▶ **WHAT YOU NEED TO DO**
I would like every record below transcribed exactly as it is.

** INFORMATION PROVIDED follows **

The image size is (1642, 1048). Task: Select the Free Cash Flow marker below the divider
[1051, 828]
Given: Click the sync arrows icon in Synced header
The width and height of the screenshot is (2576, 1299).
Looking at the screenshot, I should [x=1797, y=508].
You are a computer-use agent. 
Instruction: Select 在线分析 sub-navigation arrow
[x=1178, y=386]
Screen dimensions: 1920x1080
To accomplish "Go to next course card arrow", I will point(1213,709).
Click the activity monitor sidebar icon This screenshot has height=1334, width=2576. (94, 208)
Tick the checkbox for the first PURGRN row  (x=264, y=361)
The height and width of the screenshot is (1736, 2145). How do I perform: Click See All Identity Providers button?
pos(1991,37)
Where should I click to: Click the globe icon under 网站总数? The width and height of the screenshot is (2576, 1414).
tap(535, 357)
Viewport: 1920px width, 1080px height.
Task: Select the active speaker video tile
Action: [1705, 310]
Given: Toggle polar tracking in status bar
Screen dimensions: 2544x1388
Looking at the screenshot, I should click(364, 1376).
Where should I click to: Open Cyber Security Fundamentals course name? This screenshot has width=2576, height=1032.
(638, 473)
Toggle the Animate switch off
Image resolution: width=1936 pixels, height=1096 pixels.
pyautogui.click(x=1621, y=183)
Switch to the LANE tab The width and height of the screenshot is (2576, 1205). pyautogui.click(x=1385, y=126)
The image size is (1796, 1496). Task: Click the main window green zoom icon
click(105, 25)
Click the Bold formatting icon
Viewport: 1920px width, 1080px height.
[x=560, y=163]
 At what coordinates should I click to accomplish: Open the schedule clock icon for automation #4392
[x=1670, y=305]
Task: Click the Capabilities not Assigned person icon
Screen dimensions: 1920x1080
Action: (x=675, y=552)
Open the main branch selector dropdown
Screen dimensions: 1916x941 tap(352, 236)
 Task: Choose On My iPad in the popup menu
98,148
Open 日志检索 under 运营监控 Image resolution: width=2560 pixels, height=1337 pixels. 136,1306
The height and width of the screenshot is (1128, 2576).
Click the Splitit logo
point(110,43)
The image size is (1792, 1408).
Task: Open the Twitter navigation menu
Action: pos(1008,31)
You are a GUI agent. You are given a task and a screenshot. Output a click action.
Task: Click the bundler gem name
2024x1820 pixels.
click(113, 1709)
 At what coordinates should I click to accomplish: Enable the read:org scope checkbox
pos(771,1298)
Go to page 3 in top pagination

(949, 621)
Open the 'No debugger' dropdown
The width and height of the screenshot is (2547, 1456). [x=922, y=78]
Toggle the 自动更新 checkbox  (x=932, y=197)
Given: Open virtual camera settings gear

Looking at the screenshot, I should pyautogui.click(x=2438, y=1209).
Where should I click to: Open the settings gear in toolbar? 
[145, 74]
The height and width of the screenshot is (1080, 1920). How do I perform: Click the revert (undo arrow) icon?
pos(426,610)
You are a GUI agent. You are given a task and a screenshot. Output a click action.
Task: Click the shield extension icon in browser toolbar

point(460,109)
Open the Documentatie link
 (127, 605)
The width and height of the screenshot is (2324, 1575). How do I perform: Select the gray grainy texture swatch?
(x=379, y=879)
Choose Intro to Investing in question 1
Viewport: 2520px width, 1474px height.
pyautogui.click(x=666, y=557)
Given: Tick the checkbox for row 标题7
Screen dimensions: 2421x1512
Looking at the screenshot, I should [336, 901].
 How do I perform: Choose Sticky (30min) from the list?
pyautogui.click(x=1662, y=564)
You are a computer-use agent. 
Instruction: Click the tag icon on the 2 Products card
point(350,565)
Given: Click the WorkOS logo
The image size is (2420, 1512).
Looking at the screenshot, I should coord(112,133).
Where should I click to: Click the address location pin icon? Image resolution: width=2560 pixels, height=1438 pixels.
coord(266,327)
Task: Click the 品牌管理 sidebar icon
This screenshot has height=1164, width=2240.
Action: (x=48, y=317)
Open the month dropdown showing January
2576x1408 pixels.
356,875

** End of INFORMATION PROVIDED **

▶ **EXERCISE ANSWER**
The image size is (1642, 1048). Task: Select the Free Cash Flow marker below the divider
[1051, 828]
Given: Click the sync arrows icon in Synced header
The width and height of the screenshot is (2576, 1299).
Looking at the screenshot, I should [x=1797, y=508].
You are a computer-use agent. 
Instruction: Select 在线分析 sub-navigation arrow
[x=1178, y=386]
Screen dimensions: 1920x1080
To accomplish "Go to next course card arrow", I will point(1213,709).
Click the activity monitor sidebar icon This screenshot has height=1334, width=2576. (94, 208)
Tick the checkbox for the first PURGRN row  (x=264, y=361)
The height and width of the screenshot is (1736, 2145). How do I perform: Click See All Identity Providers button?
pos(1991,37)
Where should I click to: Click the globe icon under 网站总数? The width and height of the screenshot is (2576, 1414).
tap(535, 357)
Viewport: 1920px width, 1080px height.
Task: Select the active speaker video tile
Action: [1705, 310]
Given: Toggle polar tracking in status bar
Screen dimensions: 2544x1388
Looking at the screenshot, I should click(364, 1376).
Where should I click to: Open Cyber Security Fundamentals course name? This screenshot has width=2576, height=1032.
(638, 473)
Toggle the Animate switch off
Image resolution: width=1936 pixels, height=1096 pixels.
pyautogui.click(x=1621, y=183)
Switch to the LANE tab The width and height of the screenshot is (2576, 1205). pyautogui.click(x=1385, y=126)
The image size is (1796, 1496). Task: Click the main window green zoom icon
click(105, 25)
Click the Bold formatting icon
Viewport: 1920px width, 1080px height.
[x=560, y=163]
 At what coordinates should I click to accomplish: Open the schedule clock icon for automation #4392
[x=1670, y=305]
Task: Click the Capabilities not Assigned person icon
Screen dimensions: 1920x1080
Action: (x=675, y=552)
Open the main branch selector dropdown
Screen dimensions: 1916x941 tap(352, 236)
 Task: Choose On My iPad in the popup menu
98,148
Open 日志检索 under 运营监控 Image resolution: width=2560 pixels, height=1337 pixels. 136,1306
The height and width of the screenshot is (1128, 2576).
Click the Splitit logo
point(110,43)
The image size is (1792, 1408).
Task: Open the Twitter navigation menu
Action: pos(1008,31)
You are a GUI agent. You are given a task and a screenshot. Output a click action.
Task: Click the bundler gem name
2024x1820 pixels.
click(113, 1709)
 At what coordinates should I click to accomplish: Enable the read:org scope checkbox
pos(771,1298)
Go to page 3 in top pagination

(949, 621)
Open the 'No debugger' dropdown
The width and height of the screenshot is (2547, 1456). [x=922, y=78]
Toggle the 自动更新 checkbox  (x=932, y=197)
Given: Open virtual camera settings gear

Looking at the screenshot, I should pyautogui.click(x=2438, y=1209).
Where should I click to: Open the settings gear in toolbar? 
[145, 74]
The height and width of the screenshot is (1080, 1920). How do I perform: Click the revert (undo arrow) icon?
pos(426,610)
You are a GUI agent. You are given a task and a screenshot. Output a click action.
Task: Click the shield extension icon in browser toolbar

point(460,109)
Open the Documentatie link
 (127, 605)
The width and height of the screenshot is (2324, 1575). How do I perform: Select the gray grainy texture swatch?
(x=379, y=879)
Choose Intro to Investing in question 1
Viewport: 2520px width, 1474px height.
pyautogui.click(x=666, y=557)
Given: Tick the checkbox for row 标题7
Screen dimensions: 2421x1512
Looking at the screenshot, I should [336, 901].
 How do I perform: Choose Sticky (30min) from the list?
pyautogui.click(x=1662, y=564)
You are a computer-use agent. 
Instruction: Click the tag icon on the 2 Products card
point(350,565)
Given: Click the WorkOS logo
The image size is (2420, 1512).
Looking at the screenshot, I should coord(112,133).
Where should I click to: Click the address location pin icon? Image resolution: width=2560 pixels, height=1438 pixels.
coord(266,327)
Task: Click the 品牌管理 sidebar icon
This screenshot has height=1164, width=2240.
Action: (x=48, y=317)
Open the month dropdown showing January
2576x1408 pixels.
356,875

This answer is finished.